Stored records
━━━━

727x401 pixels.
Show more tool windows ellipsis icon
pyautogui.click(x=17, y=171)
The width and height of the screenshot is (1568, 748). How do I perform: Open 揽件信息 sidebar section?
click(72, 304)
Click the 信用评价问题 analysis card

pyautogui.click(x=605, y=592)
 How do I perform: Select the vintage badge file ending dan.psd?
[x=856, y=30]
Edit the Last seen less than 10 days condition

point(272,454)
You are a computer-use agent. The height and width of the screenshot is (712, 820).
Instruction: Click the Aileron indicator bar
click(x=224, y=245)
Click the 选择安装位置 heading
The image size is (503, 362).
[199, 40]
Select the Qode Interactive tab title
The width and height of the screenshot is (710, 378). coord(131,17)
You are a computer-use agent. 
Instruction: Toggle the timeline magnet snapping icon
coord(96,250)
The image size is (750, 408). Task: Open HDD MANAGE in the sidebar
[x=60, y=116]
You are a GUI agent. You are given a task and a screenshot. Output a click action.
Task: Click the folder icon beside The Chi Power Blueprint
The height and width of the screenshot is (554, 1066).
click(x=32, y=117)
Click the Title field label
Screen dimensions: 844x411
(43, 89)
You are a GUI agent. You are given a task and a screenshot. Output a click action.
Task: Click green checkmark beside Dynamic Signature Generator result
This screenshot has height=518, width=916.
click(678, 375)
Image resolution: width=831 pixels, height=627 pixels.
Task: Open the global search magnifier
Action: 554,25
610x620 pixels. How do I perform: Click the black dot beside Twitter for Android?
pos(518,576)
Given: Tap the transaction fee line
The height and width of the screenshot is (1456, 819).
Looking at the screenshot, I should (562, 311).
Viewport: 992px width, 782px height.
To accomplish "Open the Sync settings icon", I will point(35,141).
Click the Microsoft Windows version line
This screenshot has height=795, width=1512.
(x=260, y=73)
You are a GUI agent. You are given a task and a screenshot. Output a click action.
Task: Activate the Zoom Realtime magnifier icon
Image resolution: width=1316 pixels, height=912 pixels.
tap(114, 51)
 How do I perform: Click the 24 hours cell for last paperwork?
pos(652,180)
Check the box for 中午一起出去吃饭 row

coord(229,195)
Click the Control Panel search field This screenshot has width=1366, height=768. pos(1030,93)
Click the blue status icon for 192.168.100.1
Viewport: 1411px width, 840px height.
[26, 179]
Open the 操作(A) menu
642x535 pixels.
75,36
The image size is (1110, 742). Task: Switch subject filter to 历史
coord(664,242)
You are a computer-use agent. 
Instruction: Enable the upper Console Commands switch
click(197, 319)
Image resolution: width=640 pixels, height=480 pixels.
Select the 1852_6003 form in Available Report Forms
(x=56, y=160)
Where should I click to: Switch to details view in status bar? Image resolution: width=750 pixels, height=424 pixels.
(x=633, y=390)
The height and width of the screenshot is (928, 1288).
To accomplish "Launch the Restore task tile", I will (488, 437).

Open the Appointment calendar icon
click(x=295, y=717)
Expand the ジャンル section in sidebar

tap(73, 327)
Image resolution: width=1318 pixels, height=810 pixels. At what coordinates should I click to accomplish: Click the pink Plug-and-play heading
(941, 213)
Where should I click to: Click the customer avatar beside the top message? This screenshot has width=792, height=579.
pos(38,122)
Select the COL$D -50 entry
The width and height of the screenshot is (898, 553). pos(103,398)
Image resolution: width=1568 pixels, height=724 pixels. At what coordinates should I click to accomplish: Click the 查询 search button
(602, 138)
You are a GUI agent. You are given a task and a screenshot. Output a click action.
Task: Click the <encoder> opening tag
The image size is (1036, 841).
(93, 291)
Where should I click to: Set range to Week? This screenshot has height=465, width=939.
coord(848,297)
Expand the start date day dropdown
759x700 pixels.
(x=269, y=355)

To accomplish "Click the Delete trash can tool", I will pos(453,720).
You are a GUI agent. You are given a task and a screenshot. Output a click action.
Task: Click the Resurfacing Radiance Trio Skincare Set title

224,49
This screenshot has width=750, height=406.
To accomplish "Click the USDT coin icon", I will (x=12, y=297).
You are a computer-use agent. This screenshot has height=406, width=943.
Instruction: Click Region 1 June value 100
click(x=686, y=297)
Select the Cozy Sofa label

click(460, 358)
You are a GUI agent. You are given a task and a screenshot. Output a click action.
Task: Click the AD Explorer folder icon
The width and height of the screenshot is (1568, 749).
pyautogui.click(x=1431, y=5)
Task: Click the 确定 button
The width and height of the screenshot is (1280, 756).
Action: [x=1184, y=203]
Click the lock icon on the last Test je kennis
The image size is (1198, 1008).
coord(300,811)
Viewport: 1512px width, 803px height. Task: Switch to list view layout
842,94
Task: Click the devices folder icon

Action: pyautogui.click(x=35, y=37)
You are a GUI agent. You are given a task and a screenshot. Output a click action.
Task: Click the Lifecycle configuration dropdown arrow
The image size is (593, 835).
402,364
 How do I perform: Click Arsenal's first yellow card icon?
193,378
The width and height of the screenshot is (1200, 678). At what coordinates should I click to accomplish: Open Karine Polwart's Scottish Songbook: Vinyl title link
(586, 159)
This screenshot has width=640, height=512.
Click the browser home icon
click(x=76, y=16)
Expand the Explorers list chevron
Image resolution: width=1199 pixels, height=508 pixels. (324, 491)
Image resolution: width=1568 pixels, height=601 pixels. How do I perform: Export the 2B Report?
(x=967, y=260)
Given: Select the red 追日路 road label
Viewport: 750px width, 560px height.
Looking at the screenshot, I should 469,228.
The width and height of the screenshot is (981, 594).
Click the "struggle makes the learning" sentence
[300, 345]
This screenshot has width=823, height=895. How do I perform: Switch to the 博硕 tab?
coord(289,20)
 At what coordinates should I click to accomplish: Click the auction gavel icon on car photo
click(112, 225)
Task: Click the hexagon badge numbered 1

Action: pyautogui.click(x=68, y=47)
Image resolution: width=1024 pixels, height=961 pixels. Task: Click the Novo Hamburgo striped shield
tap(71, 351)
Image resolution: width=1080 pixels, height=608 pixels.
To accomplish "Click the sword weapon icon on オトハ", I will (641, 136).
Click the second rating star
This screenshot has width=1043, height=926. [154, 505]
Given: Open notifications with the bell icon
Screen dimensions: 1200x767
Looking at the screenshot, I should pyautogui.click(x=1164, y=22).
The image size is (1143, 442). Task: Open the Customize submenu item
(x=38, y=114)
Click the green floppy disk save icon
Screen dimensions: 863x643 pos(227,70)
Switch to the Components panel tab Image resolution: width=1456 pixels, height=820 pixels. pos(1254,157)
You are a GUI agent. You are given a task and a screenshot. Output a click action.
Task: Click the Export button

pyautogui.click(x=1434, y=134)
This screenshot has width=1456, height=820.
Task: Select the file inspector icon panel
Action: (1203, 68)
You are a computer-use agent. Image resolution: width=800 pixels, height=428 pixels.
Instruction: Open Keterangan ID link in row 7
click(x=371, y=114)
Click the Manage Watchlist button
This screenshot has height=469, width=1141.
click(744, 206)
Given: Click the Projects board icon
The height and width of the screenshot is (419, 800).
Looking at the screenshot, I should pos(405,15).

━━━━

### PROMPT
Nothing in the records may change; output all of them exactly.

### EXERCISE RESPONSE
727x401 pixels.
Show more tool windows ellipsis icon
pyautogui.click(x=17, y=171)
The width and height of the screenshot is (1568, 748). How do I perform: Open 揽件信息 sidebar section?
click(72, 304)
Click the 信用评价问题 analysis card

pyautogui.click(x=605, y=592)
 How do I perform: Select the vintage badge file ending dan.psd?
[x=856, y=30]
Edit the Last seen less than 10 days condition

point(272,454)
You are a computer-use agent. The height and width of the screenshot is (712, 820).
Instruction: Click the Aileron indicator bar
click(x=224, y=245)
Click the 选择安装位置 heading
The image size is (503, 362).
[199, 40]
Select the Qode Interactive tab title
The width and height of the screenshot is (710, 378). coord(131,17)
You are a computer-use agent. 
Instruction: Toggle the timeline magnet snapping icon
coord(96,250)
The image size is (750, 408). Task: Open HDD MANAGE in the sidebar
[x=60, y=116]
You are a GUI agent. You are given a task and a screenshot. Output a click action.
Task: Click the folder icon beside The Chi Power Blueprint
The height and width of the screenshot is (554, 1066).
click(x=32, y=117)
Click the Title field label
Screen dimensions: 844x411
(43, 89)
You are a GUI agent. You are given a task and a screenshot. Output a click action.
Task: Click green checkmark beside Dynamic Signature Generator result
This screenshot has height=518, width=916.
click(678, 375)
Image resolution: width=831 pixels, height=627 pixels.
Task: Open the global search magnifier
Action: 554,25
610x620 pixels. How do I perform: Click the black dot beside Twitter for Android?
pos(518,576)
Given: Tap the transaction fee line
The height and width of the screenshot is (1456, 819).
Looking at the screenshot, I should (562, 311).
Viewport: 992px width, 782px height.
To accomplish "Open the Sync settings icon", I will point(35,141).
Click the Microsoft Windows version line
This screenshot has height=795, width=1512.
(x=260, y=73)
You are a GUI agent. You are given a task and a screenshot. Output a click action.
Task: Activate the Zoom Realtime magnifier icon
Image resolution: width=1316 pixels, height=912 pixels.
tap(114, 51)
 How do I perform: Click the 24 hours cell for last paperwork?
pos(652,180)
Check the box for 中午一起出去吃饭 row

coord(229,195)
Click the Control Panel search field This screenshot has width=1366, height=768. pos(1030,93)
Click the blue status icon for 192.168.100.1
Viewport: 1411px width, 840px height.
[26, 179]
Open the 操作(A) menu
642x535 pixels.
75,36
The image size is (1110, 742). Task: Switch subject filter to 历史
coord(664,242)
You are a computer-use agent. 
Instruction: Enable the upper Console Commands switch
click(197, 319)
Image resolution: width=640 pixels, height=480 pixels.
Select the 1852_6003 form in Available Report Forms
(x=56, y=160)
Where should I click to: Switch to details view in status bar? Image resolution: width=750 pixels, height=424 pixels.
(x=633, y=390)
The height and width of the screenshot is (928, 1288).
To accomplish "Launch the Restore task tile", I will (488, 437).

Open the Appointment calendar icon
click(x=295, y=717)
Expand the ジャンル section in sidebar

tap(73, 327)
Image resolution: width=1318 pixels, height=810 pixels. At what coordinates should I click to accomplish: Click the pink Plug-and-play heading
(941, 213)
Where should I click to: Click the customer avatar beside the top message? This screenshot has width=792, height=579.
pos(38,122)
Select the COL$D -50 entry
The width and height of the screenshot is (898, 553). pos(103,398)
Image resolution: width=1568 pixels, height=724 pixels. At what coordinates should I click to accomplish: Click the 查询 search button
(602, 138)
You are a GUI agent. You are given a task and a screenshot. Output a click action.
Task: Click the <encoder> opening tag
The image size is (1036, 841).
(93, 291)
Where should I click to: Set range to Week? This screenshot has height=465, width=939.
coord(848,297)
Expand the start date day dropdown
759x700 pixels.
(x=269, y=355)

To accomplish "Click the Delete trash can tool", I will pos(453,720).
You are a GUI agent. You are given a task and a screenshot. Output a click action.
Task: Click the Resurfacing Radiance Trio Skincare Set title

224,49
This screenshot has width=750, height=406.
To accomplish "Click the USDT coin icon", I will (x=12, y=297).
You are a computer-use agent. This screenshot has height=406, width=943.
Instruction: Click Region 1 June value 100
click(x=686, y=297)
Select the Cozy Sofa label

click(460, 358)
You are a GUI agent. You are given a task and a screenshot. Output a click action.
Task: Click the AD Explorer folder icon
The width and height of the screenshot is (1568, 749).
pyautogui.click(x=1431, y=5)
Task: Click the 确定 button
The width and height of the screenshot is (1280, 756).
Action: [x=1184, y=203]
Click the lock icon on the last Test je kennis
The image size is (1198, 1008).
coord(300,811)
Viewport: 1512px width, 803px height. Task: Switch to list view layout
842,94
Task: Click the devices folder icon

Action: pyautogui.click(x=35, y=37)
You are a GUI agent. You are given a task and a screenshot. Output a click action.
Task: Click the Lifecycle configuration dropdown arrow
The image size is (593, 835).
402,364
 How do I perform: Click Arsenal's first yellow card icon?
193,378
The width and height of the screenshot is (1200, 678). At what coordinates should I click to accomplish: Open Karine Polwart's Scottish Songbook: Vinyl title link
(586, 159)
This screenshot has width=640, height=512.
Click the browser home icon
click(x=76, y=16)
Expand the Explorers list chevron
Image resolution: width=1199 pixels, height=508 pixels. (324, 491)
Image resolution: width=1568 pixels, height=601 pixels. How do I perform: Export the 2B Report?
(x=967, y=260)
Given: Select the red 追日路 road label
Viewport: 750px width, 560px height.
Looking at the screenshot, I should 469,228.
The width and height of the screenshot is (981, 594).
Click the "struggle makes the learning" sentence
[300, 345]
This screenshot has width=823, height=895. How do I perform: Switch to the 博硕 tab?
coord(289,20)
 At what coordinates should I click to accomplish: Click the auction gavel icon on car photo
click(112, 225)
Task: Click the hexagon badge numbered 1

Action: pyautogui.click(x=68, y=47)
Image resolution: width=1024 pixels, height=961 pixels. Task: Click the Novo Hamburgo striped shield
tap(71, 351)
Image resolution: width=1080 pixels, height=608 pixels.
To accomplish "Click the sword weapon icon on オトハ", I will (641, 136).
Click the second rating star
This screenshot has width=1043, height=926. [154, 505]
Given: Open notifications with the bell icon
Screen dimensions: 1200x767
Looking at the screenshot, I should pyautogui.click(x=1164, y=22).
The image size is (1143, 442). Task: Open the Customize submenu item
(x=38, y=114)
Click the green floppy disk save icon
Screen dimensions: 863x643 pos(227,70)
Switch to the Components panel tab Image resolution: width=1456 pixels, height=820 pixels. pos(1254,157)
You are a GUI agent. You are given a task and a screenshot. Output a click action.
Task: Click the Export button

pyautogui.click(x=1434, y=134)
This screenshot has width=1456, height=820.
Task: Select the file inspector icon panel
Action: (1203, 68)
You are a computer-use agent. Image resolution: width=800 pixels, height=428 pixels.
Instruction: Open Keterangan ID link in row 7
click(x=371, y=114)
Click the Manage Watchlist button
This screenshot has height=469, width=1141.
click(744, 206)
Given: Click the Projects board icon
The height and width of the screenshot is (419, 800).
Looking at the screenshot, I should pos(405,15).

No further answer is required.